:: Work item ::
In the records that follow, find each line containing "with" and copy it.

━━ Provided information

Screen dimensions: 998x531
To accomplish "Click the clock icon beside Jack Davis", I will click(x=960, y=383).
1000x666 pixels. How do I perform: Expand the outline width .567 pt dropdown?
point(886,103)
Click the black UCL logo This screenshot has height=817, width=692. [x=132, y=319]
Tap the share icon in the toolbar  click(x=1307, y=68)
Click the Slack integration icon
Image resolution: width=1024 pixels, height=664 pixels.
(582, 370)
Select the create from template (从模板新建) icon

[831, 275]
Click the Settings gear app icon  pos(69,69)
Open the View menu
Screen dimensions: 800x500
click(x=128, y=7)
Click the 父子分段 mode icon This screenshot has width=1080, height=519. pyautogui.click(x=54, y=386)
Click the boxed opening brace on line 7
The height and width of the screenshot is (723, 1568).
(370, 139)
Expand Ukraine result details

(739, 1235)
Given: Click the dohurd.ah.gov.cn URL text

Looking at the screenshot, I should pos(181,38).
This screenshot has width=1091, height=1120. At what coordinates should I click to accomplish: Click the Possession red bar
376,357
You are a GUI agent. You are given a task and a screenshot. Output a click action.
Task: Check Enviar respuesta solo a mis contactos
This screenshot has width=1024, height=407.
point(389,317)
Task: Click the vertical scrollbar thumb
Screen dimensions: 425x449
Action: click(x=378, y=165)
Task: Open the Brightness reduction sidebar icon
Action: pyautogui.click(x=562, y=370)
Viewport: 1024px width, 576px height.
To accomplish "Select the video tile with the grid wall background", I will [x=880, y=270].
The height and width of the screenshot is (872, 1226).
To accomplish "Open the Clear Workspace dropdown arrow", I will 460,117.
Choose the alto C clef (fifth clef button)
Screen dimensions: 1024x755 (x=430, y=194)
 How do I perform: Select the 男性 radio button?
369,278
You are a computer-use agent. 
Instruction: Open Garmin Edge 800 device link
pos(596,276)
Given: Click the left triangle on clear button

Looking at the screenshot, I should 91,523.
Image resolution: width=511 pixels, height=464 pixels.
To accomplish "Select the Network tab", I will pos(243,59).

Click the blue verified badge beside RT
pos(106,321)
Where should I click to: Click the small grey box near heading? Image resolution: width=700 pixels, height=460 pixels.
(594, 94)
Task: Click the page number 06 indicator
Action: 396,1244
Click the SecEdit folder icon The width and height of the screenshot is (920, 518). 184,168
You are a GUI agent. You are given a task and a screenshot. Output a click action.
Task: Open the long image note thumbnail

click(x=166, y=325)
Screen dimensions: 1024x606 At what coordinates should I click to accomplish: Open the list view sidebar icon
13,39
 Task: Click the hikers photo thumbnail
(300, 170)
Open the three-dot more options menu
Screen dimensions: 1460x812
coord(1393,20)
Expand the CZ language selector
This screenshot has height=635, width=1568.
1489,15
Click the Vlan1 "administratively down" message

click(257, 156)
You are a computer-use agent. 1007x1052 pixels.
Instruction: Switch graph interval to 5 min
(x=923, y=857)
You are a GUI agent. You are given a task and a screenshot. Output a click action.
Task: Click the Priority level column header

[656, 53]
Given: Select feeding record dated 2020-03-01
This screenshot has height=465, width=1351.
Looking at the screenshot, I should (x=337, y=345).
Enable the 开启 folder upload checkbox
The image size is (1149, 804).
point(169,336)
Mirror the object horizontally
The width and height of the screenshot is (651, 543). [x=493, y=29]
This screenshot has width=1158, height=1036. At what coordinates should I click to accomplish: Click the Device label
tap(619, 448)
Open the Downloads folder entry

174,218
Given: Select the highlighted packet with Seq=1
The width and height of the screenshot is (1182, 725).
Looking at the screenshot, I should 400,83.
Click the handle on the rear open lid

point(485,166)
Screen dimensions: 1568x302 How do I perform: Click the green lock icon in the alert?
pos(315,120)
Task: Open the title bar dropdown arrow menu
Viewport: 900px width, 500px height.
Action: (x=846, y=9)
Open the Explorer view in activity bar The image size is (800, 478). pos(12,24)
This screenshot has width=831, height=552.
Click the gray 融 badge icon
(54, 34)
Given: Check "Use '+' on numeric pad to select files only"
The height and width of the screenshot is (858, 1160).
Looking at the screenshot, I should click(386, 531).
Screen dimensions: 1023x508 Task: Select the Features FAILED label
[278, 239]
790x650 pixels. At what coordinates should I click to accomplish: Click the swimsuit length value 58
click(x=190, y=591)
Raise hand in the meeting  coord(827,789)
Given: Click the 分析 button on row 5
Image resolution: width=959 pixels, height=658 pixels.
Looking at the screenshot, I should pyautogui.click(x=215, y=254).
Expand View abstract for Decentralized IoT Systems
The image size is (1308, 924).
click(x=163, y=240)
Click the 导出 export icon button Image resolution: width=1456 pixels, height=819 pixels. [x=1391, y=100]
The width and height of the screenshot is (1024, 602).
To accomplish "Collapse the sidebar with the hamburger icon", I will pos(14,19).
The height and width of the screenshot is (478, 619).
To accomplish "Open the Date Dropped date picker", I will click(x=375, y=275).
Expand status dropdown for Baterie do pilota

━━━━

:: Output for this task ::
To accomplish "Select the video tile with the grid wall background", I will [x=880, y=270].
Given: Select the highlighted packet with Seq=1
To accomplish "Collapse the sidebar with the hamburger icon", I will pos(14,19).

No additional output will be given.